Let me explain what is happening in this output. First, Karpenter detects there are some unschedulable pods in the cluster and triggers the node provisioning action. It reads some information from AWS like EC2 Instance types with amd64 architecture in the specified region, subnets, and security groups with the tag kubernetes.io/cluster/karpenter-cluster. 

Next, Karpenter excludes some instance types because it detects that my workload will not fit into those instances. It decides to launch 1 instance for 10 pods from the listed instance type options. That means I won’t under-provision or over-provision anything in my AWS account. That's one of the golden rules in Cost Optimization when using Public Cloud Providers and Karpenter does it for me. Then Karpenter creates a Launch Template for the right instance and launches it.

Finally, Karpenter schedules the pods into the newly launched EC2 instance and starts waiting for unschedulable pods.

As you can see, the node is added to the cluster. It is not in a Node Group and I didn’t have to configure any Node Groups before deploying the application for it. Also, I didn’t have to configure the instance type or anything related to instance configuration. That saves a lot of time.

Perfect! Now I’m moving on to another Provisioner.

This time I’ve created a Provisioner for arm64 architecture. Let me deploy a new application for this provisioner.

I’m going to scale this application from 0 to 10.

Let’s see the logs again.

Starting from line 3, Karpenter detects the scaling of the application and starts provisioning a node with ARM processor. It again excludes the tiny instance types, creates another Launch Template for this node, launches the instance, and schedules the pods into that node.

Again, I didn’t have to configure anything prior to deploying the application except creating the Provisioner.

Like I’ve mentioned before, Karpenter can also provision Spot instances. I’m going to follow the same procedures as before. Create a Provisioner for Spot instances, Deploy an application with the right Node Selector configuration, and scale the deployment from 0 to 5.

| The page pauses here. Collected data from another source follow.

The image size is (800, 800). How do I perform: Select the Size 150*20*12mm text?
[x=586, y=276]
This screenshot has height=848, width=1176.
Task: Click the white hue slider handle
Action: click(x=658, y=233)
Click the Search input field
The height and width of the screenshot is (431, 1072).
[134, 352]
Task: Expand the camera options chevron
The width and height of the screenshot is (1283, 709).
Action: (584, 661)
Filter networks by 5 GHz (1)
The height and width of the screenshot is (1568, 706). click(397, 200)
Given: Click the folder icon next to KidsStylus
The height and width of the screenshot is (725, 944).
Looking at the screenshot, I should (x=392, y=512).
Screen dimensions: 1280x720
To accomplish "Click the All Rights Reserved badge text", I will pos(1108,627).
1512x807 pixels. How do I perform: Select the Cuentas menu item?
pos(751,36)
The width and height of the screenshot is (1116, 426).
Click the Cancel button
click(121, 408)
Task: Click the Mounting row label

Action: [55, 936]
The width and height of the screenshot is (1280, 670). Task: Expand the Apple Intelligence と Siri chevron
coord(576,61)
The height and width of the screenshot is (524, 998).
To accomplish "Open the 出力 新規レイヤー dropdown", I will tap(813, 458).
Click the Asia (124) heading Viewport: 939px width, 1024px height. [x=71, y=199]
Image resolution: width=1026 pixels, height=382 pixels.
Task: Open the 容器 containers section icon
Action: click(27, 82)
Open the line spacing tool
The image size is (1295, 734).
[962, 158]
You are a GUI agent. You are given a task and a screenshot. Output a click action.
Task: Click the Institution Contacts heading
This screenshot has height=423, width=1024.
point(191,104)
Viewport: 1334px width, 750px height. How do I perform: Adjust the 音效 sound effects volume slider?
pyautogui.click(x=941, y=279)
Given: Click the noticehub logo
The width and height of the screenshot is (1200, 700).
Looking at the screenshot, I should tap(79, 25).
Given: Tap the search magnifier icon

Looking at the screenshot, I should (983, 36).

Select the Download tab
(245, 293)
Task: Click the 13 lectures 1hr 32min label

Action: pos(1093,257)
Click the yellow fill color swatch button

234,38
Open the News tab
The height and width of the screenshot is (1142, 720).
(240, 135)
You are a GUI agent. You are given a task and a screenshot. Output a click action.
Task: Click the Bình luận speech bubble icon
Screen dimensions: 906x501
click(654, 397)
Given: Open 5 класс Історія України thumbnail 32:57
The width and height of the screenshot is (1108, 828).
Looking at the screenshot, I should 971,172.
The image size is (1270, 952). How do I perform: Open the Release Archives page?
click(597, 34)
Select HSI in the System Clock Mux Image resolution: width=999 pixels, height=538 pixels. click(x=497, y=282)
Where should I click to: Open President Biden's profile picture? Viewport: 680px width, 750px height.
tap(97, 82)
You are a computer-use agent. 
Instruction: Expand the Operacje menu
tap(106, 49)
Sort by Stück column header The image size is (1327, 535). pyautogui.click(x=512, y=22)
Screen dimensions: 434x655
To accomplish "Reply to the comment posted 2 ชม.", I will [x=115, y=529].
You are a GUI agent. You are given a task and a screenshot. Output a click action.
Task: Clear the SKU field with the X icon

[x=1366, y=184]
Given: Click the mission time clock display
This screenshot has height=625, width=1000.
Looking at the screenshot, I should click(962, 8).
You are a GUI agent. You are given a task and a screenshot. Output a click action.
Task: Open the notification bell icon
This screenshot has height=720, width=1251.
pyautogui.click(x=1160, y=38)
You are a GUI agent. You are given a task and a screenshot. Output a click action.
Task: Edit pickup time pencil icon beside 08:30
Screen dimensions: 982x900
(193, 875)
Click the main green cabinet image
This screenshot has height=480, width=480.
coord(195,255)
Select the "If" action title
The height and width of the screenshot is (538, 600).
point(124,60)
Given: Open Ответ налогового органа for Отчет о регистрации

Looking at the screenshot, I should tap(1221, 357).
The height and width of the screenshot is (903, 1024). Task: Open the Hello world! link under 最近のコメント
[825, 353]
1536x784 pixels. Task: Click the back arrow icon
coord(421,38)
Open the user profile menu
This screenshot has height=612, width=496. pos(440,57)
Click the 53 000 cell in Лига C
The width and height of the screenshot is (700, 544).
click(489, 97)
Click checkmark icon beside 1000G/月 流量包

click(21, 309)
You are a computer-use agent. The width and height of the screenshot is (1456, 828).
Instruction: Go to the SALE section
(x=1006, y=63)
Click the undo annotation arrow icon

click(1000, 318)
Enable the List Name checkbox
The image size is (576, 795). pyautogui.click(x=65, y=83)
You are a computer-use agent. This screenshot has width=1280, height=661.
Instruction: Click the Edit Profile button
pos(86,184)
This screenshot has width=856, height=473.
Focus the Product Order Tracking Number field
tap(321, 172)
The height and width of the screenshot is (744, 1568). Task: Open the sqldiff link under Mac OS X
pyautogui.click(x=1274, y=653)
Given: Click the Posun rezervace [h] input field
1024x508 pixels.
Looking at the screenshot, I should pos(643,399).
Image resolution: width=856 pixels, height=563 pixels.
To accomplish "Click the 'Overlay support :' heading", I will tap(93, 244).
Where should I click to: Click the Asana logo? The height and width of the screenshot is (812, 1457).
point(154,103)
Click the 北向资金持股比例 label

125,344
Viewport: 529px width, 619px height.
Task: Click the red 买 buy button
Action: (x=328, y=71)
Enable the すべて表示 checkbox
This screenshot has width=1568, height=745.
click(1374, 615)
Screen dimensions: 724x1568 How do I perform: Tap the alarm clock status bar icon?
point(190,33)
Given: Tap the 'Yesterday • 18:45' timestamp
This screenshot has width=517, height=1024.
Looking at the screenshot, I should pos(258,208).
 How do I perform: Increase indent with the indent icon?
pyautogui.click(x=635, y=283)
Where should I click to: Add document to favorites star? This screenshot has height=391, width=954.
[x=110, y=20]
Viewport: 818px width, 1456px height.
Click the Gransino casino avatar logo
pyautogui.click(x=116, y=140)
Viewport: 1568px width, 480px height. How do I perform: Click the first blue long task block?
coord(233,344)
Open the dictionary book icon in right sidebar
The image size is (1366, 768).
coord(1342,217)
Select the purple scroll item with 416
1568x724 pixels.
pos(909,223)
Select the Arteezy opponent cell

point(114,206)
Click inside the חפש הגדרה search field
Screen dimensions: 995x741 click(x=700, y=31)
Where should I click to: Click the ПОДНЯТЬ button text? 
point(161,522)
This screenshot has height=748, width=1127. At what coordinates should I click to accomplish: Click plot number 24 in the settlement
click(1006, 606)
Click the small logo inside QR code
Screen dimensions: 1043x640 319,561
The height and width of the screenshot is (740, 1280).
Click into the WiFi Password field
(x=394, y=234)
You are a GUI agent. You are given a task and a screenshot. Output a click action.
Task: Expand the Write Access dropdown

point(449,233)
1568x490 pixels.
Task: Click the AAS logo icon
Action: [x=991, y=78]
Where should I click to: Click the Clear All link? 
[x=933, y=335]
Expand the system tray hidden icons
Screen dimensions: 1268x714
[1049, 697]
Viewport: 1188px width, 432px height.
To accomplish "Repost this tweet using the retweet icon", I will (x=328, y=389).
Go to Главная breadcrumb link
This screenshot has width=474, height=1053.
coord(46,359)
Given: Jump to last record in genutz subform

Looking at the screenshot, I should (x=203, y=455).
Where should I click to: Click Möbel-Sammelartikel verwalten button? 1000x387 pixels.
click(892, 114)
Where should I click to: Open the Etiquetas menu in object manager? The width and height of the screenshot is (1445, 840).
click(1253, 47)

As you can see, Karpenter does its job and launches the Spot instance.

You can see the node architecture details and instance type details with this command:

kubectl get no -L node.kubernetes.io/instance-type,kubernetes.io/arch,karpenter.sh/capacity-type

When I look at the instance details, I can see that the last created node is actually a Spot instance.

Finally, let me delete the deployments and see how Karpenter handles that. As you’ve already seen, my Provisioner configurations have the ttlSecondsAfterEmpty

parameter set to 30. With this configuration parameter, Karpenter adds the TTL (Time to Live) to nodes, Drain the nodes, and after TTL period safely removes the nodes. When I run the k get nodes command, I can see the nodes are in Scheduling Disabled status.

 

The process can be seen from the logs output screenshot above.

Conclusion

The Karpenter project is in the early stages right now. But if you are running your Kubernetes clusters on AWS and tired of configuring different Node Groups for every workload that needs something different or managing the configuration of Cluster Autoscaler, you can give Karpenter a try. It is simple, efficient and promising.